Psychological Detachment and Benefits

Psychological detachment is an employee’s ability to distance themselves from work. Basically, employees experience detachment when they feel disconnected from work. They aren’t thinking about work, doing work, or talking about work. It is one of the four key recovery tactics.

There’s been a lot of research done on this concept because of it’s big impact. Employees that detach are able to unwind and recover from work stress. This leads to improved well-being and less fatigue and exhaustion. These employees feel better mentally and physically. They are more satisfied with life, have more energy, and get better sleep! When employees disconnect fully, they not only feel better but perform better when they come back to work. In other words, everybody wins!

Providing employees with interventions about psychological detachment can be incredibly impactful!

However, it isn’t always easy for employees to detach from work. Employees can struggle with it if there’s a high workload or a lot of pressure. There’s even a “Recovery Paradox“. Basically, it says that you need to do recovery activities like detaching in order to recover from stress – BUT, it’s hard to detach when there is a lot of stress. That’s where companies’ responsibility comes into play.

What To Do

As I mentioned earlier, interventions are highly effective for employees to achieve psychological detachment. Specifically, providing employees courses and training to help them detach actually works! And the length is important!
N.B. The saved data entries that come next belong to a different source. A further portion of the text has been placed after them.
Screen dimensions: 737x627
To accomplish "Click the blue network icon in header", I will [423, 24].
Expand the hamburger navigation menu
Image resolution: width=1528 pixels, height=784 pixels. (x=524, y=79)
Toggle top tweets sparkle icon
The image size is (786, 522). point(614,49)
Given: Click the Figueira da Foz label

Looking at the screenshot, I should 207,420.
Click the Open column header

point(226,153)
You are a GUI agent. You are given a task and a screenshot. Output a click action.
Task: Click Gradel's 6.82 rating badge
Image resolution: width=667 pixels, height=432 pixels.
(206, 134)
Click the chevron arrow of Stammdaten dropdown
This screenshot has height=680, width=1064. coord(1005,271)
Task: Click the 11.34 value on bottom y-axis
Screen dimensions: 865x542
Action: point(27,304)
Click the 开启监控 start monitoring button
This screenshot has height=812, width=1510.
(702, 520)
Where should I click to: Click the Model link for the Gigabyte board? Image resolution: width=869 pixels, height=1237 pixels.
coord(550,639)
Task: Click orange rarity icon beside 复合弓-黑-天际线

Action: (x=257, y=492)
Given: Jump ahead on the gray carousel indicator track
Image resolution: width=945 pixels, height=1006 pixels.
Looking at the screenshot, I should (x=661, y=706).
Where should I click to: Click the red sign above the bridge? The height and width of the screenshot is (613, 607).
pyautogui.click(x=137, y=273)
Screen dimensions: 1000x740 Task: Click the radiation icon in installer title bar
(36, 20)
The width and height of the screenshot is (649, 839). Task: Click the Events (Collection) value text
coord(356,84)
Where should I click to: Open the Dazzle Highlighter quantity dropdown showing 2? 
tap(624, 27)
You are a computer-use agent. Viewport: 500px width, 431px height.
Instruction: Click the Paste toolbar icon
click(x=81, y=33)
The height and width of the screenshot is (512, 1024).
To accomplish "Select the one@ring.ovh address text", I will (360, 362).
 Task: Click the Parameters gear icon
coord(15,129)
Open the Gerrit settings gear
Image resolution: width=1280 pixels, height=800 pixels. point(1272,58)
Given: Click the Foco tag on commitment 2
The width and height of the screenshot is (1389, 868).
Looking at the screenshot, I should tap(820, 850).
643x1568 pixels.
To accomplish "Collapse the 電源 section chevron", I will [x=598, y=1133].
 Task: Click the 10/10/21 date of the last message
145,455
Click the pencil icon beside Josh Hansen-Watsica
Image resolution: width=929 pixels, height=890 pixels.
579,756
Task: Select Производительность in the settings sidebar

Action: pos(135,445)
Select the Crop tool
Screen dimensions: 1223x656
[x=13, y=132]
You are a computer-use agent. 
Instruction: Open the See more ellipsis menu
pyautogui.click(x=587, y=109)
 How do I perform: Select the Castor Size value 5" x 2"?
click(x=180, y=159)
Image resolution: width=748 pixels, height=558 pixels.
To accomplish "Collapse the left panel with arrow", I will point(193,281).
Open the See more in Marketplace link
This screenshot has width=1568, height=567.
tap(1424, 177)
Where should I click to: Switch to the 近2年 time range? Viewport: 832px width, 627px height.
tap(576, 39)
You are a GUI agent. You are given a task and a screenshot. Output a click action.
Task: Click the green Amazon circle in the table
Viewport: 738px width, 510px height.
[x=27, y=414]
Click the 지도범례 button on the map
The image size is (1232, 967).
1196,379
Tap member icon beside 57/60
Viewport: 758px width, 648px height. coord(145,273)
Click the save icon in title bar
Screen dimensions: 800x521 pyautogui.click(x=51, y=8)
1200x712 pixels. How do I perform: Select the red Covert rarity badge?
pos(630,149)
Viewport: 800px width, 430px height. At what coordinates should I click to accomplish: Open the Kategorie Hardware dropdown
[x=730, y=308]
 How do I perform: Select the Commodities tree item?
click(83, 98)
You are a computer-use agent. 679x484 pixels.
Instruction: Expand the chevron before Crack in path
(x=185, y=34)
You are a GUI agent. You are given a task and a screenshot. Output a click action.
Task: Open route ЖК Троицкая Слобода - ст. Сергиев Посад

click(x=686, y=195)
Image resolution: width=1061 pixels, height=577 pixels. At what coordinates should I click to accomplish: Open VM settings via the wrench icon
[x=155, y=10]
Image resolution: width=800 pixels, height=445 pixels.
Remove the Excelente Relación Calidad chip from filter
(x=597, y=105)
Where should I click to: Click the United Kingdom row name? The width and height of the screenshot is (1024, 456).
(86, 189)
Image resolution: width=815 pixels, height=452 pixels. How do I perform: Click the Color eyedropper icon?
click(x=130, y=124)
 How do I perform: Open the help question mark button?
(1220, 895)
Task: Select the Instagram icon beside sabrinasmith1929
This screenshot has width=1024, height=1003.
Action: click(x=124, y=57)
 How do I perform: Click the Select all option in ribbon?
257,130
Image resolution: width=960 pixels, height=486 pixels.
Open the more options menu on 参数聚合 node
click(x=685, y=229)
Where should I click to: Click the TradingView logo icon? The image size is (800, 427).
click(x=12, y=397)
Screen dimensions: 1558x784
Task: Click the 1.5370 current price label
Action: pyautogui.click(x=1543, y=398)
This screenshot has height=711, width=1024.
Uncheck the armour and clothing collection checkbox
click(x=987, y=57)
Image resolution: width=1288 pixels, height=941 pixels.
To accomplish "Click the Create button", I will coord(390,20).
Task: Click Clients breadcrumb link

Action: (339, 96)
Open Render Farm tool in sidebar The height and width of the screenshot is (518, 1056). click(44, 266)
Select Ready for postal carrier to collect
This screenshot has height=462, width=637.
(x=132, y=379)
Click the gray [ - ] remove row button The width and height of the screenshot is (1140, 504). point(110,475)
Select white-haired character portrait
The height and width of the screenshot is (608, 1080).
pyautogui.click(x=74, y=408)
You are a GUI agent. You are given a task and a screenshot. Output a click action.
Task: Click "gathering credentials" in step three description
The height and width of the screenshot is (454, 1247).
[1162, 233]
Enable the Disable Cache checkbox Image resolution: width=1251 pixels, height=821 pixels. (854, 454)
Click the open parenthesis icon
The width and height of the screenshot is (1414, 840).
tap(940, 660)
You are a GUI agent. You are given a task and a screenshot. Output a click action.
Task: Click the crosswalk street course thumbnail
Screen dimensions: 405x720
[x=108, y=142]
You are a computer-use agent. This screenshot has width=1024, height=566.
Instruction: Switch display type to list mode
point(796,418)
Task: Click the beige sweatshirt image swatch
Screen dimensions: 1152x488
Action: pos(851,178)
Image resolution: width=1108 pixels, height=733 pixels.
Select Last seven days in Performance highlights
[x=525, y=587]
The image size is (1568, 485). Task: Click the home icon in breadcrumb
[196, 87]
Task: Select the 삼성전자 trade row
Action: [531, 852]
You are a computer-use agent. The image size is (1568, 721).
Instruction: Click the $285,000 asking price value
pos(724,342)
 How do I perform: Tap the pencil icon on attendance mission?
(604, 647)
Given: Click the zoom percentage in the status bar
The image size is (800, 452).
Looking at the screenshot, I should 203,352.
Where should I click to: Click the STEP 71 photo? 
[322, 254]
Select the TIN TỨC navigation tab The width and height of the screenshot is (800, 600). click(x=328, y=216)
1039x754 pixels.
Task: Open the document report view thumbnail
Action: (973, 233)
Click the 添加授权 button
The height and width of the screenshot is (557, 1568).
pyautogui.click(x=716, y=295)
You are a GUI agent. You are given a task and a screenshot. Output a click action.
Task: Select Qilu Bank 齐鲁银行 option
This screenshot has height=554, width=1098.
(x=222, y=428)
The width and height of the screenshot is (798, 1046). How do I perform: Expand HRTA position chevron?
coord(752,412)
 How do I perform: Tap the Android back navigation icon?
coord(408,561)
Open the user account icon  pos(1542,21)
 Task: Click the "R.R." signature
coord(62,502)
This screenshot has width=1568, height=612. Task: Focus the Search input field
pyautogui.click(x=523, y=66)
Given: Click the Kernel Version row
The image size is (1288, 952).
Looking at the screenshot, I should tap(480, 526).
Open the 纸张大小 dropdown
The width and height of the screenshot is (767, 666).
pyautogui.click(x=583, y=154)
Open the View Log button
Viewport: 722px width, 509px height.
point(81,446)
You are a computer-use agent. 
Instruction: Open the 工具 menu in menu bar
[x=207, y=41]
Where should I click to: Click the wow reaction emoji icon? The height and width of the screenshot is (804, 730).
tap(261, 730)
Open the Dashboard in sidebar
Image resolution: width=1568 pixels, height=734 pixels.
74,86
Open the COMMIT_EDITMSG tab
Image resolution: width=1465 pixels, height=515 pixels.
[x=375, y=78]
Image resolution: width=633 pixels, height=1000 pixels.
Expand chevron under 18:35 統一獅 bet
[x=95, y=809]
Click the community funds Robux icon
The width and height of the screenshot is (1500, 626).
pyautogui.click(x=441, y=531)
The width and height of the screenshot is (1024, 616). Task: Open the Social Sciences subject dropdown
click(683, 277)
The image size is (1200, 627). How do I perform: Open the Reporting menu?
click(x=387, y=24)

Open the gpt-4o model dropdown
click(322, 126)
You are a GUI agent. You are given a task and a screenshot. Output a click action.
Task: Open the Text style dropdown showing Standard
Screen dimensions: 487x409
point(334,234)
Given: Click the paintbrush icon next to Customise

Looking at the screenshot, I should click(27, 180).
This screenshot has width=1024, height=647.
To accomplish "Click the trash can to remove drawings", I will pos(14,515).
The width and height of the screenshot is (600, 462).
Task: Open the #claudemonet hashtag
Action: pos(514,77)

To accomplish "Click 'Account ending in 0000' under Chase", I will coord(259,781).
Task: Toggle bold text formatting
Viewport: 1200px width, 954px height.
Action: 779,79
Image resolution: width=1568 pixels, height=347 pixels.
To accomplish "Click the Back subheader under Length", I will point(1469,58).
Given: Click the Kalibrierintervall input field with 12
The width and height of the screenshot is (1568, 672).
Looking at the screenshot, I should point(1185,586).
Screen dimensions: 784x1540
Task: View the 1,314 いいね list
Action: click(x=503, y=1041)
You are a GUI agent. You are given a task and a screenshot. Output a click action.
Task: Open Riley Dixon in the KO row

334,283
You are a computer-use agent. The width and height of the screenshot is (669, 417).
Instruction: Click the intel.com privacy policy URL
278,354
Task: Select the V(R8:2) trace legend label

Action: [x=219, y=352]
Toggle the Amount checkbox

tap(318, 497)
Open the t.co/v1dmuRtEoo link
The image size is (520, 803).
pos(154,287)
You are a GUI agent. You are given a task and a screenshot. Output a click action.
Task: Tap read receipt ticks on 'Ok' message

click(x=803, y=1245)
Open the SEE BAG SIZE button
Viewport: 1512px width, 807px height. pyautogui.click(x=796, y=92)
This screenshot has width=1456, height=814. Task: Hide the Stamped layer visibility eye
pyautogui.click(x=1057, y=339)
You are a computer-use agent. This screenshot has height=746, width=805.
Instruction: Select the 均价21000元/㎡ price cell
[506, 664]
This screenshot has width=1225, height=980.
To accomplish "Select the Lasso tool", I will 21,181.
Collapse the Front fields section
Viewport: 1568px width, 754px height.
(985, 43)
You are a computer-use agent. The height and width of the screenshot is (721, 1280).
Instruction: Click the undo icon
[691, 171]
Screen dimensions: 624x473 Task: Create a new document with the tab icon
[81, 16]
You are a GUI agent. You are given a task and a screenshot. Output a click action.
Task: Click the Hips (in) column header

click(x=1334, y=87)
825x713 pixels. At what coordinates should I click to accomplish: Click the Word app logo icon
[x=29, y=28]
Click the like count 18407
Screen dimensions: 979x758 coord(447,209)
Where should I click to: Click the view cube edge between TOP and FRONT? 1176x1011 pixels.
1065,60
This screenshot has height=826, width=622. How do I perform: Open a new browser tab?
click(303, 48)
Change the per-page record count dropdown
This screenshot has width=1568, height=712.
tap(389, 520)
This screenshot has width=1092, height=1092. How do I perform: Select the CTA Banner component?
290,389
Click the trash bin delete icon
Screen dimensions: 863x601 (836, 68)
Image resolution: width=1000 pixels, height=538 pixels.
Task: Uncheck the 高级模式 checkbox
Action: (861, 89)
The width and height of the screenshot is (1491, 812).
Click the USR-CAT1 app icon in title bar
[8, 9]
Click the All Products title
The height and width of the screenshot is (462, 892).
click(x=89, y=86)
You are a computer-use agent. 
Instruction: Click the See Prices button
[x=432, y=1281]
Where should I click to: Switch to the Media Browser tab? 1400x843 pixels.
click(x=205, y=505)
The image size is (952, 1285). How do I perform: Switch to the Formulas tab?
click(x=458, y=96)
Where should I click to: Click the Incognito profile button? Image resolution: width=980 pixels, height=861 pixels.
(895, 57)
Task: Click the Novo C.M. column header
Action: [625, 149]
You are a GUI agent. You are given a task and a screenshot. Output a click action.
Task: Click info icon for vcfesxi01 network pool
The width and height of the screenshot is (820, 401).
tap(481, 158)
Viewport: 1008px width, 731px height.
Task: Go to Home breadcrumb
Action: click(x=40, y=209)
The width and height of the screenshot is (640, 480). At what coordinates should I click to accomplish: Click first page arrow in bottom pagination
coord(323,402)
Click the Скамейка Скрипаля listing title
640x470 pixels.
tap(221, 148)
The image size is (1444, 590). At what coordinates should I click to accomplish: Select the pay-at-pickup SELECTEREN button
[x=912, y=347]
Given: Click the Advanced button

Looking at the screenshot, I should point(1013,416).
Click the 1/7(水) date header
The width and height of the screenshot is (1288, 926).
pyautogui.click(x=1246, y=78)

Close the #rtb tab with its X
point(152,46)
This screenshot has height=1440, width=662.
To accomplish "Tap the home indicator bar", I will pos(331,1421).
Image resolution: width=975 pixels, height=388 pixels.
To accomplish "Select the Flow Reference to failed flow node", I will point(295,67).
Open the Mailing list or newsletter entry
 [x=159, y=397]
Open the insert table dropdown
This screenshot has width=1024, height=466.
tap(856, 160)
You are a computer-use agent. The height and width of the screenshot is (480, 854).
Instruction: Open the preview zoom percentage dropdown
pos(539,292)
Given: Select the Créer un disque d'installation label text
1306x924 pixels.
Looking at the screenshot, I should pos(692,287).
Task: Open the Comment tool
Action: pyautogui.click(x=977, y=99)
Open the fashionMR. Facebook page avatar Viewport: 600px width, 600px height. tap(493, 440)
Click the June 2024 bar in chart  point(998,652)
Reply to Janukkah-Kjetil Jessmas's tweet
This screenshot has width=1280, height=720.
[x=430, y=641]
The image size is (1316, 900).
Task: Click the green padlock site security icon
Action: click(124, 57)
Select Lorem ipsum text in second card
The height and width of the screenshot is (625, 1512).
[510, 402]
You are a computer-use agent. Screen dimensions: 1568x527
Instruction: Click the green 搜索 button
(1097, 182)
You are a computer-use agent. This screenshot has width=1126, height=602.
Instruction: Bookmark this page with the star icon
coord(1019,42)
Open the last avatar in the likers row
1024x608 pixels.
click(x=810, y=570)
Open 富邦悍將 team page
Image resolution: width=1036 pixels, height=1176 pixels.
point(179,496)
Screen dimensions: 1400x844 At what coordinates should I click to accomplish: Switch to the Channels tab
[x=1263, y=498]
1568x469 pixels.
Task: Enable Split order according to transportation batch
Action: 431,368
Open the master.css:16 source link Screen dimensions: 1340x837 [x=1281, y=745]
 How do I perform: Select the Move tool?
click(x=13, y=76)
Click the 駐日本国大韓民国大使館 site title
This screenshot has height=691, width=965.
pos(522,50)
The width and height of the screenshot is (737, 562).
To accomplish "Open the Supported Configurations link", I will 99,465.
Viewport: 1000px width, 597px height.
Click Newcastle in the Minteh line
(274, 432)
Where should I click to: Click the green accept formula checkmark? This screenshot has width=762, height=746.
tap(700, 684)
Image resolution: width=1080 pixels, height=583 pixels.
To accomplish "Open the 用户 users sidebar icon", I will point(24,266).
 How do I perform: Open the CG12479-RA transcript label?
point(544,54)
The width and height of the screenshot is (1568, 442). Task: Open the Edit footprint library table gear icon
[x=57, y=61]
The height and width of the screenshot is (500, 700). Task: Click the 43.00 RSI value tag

Interventions should last longer than two weeks and four hours of total time.

But it shouldn’t stop there. Leaders need to take a good hard look at the type of jobs and environments they are creating. Are people experiencing high workloads? Is there unnecessary stress or pressure put on employees? Leaders need to address the work stress at the same time as providing these interventions. This will allow employees room to detach as well as the techniques to do so. And, even if you don’t care about well-being (even though we hope you do), it’ll bump up the performance of your people!